Officers gathered to watch Matacia as he began to walk the mock-up site with L-rods in both hands. As he passed between two huts on the edge of a village, both rods swung to point directly at the huts. Matacia observed there must be a tunnel between the two structures and even determined it was lying on a slope with one end lower than the other. A captain entered one of the structures and promptly returned with a confirmation.

He continued to walk the training grounds and in less than half an hour, was able to locate additional tunnels, buried communication wires, underground pipes, a large room located under the floor in a home, and a hidden wall within a structure where people could hide. Officers copied Matacia’s techniques using wires cut from coat hangers he had brought and many of them began to have similar successes.

In the following months, Matacia offered to provide additional training for military personnel without response and he began to wonder if the Marines had lost interest. But a dispatch from New York Times correspondent Hanson Baldwin conveyed otherwise in a report that dowsing techniques were successfully being used in Vietnam. According to Baldwin, “Coat-hanger dowsers, as they are called down here, are not included in the Marine Corps equipment manuals. But, according to Marine officers, they have been used in Vietnam with marked success in the last year, particularly by engineer units of the 1st and 3rd Marine Divisions, which are engaged in mine detection and tunnel destruction.”  (Bird p. 207)

Baldwin had witnessed a demonstration by Major Nelson Hardacker, commanding officer of the 13th Engineer Battalion, 5th Marine Division who located an underground tunnel for a group of Marine officers and determined the angle of its slope using coat-hanger dowsing rods.

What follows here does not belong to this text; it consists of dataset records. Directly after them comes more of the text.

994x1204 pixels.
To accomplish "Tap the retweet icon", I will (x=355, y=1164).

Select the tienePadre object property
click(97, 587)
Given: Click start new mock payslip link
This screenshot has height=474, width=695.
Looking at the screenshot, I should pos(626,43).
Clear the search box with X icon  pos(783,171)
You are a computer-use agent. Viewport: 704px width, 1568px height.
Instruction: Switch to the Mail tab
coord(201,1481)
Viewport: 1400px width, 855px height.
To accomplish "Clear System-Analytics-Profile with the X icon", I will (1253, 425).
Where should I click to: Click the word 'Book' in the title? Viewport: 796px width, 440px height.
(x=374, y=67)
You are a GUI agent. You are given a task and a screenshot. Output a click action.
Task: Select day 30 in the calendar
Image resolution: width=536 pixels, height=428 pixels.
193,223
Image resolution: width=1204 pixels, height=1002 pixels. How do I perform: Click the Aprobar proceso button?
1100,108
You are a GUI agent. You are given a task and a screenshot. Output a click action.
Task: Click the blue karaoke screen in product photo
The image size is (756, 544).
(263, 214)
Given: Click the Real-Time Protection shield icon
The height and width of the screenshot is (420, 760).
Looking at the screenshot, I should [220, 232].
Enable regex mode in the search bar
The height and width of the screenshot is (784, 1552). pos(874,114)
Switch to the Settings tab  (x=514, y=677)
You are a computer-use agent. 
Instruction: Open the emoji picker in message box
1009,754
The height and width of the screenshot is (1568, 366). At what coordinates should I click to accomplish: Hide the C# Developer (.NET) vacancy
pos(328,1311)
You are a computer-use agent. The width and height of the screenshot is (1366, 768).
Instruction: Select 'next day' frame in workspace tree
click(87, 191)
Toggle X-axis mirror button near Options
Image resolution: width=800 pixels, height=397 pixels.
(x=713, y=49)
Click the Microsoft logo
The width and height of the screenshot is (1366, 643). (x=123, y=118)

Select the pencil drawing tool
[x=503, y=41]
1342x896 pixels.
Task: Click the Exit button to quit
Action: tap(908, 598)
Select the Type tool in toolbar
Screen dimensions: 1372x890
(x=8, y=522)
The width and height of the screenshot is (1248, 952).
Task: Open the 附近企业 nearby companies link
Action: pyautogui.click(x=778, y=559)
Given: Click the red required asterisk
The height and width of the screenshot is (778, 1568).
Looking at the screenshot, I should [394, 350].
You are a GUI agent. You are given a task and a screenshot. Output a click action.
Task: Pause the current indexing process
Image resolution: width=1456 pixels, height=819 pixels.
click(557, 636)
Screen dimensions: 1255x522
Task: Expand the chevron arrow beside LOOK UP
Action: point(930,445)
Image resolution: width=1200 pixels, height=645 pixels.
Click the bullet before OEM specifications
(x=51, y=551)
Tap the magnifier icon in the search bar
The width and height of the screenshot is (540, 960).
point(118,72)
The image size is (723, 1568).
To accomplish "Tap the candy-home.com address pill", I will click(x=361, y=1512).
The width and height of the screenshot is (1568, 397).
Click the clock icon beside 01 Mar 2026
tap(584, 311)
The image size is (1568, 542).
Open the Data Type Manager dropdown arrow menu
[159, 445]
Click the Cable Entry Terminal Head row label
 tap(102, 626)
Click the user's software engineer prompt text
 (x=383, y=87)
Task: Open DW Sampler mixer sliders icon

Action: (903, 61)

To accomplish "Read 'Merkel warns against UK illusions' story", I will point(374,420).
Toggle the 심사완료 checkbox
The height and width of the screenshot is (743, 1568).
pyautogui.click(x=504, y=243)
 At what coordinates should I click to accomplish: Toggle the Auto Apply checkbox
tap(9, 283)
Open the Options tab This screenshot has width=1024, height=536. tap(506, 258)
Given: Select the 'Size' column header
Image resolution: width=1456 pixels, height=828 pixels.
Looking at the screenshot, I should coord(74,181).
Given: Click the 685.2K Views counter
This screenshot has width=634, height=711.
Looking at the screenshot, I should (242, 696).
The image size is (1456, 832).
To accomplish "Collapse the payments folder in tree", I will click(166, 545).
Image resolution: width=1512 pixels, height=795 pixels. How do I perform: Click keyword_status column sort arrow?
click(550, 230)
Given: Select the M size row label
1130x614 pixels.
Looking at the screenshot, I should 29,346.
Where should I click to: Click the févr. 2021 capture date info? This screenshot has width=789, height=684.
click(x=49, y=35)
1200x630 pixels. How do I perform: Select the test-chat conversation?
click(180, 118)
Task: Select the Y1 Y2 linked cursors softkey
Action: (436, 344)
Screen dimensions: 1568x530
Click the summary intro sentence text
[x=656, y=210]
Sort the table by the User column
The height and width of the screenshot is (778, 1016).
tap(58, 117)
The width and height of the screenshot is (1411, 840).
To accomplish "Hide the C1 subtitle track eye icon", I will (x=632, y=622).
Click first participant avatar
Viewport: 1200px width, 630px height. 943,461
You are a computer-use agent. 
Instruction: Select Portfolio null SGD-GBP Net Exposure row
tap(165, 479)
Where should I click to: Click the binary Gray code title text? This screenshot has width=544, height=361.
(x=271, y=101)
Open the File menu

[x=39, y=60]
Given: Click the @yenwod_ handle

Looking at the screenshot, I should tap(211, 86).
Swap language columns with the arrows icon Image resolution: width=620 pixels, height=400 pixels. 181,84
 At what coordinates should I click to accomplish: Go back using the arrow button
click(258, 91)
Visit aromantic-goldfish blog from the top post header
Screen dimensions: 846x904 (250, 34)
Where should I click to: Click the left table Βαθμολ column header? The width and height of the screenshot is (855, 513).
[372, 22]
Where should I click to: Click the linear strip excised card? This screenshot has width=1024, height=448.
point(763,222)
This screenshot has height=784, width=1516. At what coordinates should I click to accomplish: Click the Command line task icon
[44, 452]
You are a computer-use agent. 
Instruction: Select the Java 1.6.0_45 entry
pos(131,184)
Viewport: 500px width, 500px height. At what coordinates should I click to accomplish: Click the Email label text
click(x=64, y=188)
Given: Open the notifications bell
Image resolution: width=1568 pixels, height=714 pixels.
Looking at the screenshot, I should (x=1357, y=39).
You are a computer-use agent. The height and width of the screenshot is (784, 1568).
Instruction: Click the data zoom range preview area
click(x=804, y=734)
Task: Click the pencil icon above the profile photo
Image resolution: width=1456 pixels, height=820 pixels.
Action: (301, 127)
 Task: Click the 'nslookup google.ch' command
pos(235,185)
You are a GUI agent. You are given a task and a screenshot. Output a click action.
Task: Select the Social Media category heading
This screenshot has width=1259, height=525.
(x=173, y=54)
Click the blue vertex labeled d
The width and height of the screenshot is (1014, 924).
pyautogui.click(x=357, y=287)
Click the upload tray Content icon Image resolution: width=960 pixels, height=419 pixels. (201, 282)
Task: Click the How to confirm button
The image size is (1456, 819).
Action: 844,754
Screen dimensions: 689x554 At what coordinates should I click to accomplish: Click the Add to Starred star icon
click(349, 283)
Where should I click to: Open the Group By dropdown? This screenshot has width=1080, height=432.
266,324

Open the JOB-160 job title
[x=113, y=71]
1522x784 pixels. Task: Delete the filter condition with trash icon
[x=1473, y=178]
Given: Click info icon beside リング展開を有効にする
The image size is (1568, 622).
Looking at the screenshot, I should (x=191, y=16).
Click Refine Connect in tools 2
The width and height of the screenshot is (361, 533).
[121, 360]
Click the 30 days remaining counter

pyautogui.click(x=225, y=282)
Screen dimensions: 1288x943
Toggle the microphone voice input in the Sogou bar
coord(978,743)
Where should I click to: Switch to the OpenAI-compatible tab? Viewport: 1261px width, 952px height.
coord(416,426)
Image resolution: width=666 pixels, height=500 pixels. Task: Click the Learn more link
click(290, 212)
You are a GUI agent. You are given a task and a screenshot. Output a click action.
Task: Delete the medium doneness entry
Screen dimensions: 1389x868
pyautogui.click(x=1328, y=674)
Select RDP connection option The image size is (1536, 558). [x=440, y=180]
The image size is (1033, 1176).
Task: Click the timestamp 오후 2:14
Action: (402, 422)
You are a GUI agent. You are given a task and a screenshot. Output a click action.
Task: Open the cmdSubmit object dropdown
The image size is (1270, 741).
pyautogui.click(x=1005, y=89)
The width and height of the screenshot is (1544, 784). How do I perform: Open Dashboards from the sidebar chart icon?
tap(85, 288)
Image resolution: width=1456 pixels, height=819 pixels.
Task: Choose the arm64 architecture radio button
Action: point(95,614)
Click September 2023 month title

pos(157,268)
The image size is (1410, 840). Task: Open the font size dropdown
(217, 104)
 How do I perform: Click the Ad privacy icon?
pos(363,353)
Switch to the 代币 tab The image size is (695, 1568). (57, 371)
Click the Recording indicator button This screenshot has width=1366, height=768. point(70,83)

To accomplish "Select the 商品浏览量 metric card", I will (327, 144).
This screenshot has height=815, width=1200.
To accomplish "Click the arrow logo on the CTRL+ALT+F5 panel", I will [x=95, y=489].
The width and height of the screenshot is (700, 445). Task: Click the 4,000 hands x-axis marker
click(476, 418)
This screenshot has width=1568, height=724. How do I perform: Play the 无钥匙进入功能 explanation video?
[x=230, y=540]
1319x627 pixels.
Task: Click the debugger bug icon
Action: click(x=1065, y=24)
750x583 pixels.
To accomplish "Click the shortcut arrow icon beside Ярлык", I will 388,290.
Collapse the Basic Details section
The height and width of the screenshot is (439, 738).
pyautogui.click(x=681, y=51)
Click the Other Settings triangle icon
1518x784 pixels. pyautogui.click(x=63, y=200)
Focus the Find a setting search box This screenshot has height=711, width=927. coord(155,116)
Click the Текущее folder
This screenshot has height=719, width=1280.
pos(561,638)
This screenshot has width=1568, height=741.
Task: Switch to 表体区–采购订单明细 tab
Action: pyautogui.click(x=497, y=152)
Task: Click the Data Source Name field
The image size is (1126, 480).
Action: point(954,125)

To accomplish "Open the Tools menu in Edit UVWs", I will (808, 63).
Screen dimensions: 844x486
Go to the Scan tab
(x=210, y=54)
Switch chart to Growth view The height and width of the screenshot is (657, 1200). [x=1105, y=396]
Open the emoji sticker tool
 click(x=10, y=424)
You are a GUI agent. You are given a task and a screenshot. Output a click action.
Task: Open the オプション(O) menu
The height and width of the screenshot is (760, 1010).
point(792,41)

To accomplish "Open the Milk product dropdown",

Baldwin’s report led to a second opportunity for Matacia to share his techniques with Marine personnel at USMC’s Counter Guerilla Warfare Command (CGWC) at Camp Lejeune on May 12, 1968. He was joined by five other professional dowsers to lead a day-long training exercise. During the initial briefing, Matacia was interrupted by a colonel who conveyed his doubts about dowsing. Matacia politely asked if they had an artillery piece on the base and the colonel said yes, a105-millimeter howitzer. Leonard Brown, another professional dowser present, proceeded to use a nylon Y-rod to determine the exact location and distance of the howitzer from where they were all sitting. The officers sat in stunned silence.

Matacia provided an overview of techniques they would be learning during the demonstration. As Bird describes, Matacia told the officers that by the end of the day, they would all know “…How to accurately locate snipers, booby traps, bunkers, pillboxes, or anything else contained in a combat zone… They would be able to find underground caches of arms, and tunnels and tell how many persons and what type of equipment were hidden in them without going below ground. Finally, they would gain the ability to pinpoint, from nothing but the map of any given area, installations such as gun or radar emplacements, troop concentrations, airfields, and other targets of military interest anywhere in the world.” (Bird p. 209)

To the amazement of the officers present, Matacia and the other dowsers toured the training ground and successfully identified the location of hidden tunnels, caches of buried weapons, concealed trip wires, and also accurately identified the number of personnel hiding within buried tunnels. Matacia was even able to identify the exact location of a mock POW camp on the base by using nothing but a map and a pendulum. Skeptics present that day became believers as they personally located buried items using unfamiliar devices and techniques.

The extent to which these practices were adopted to serve our soldiers in Vietnam is unknown. What was documented at Camp LeJeune in November of 1968 was a compelling demonstration of dowsing techniques that created a new reality for several Marine officers that day—as they learned to access information in ways they had never experienced before.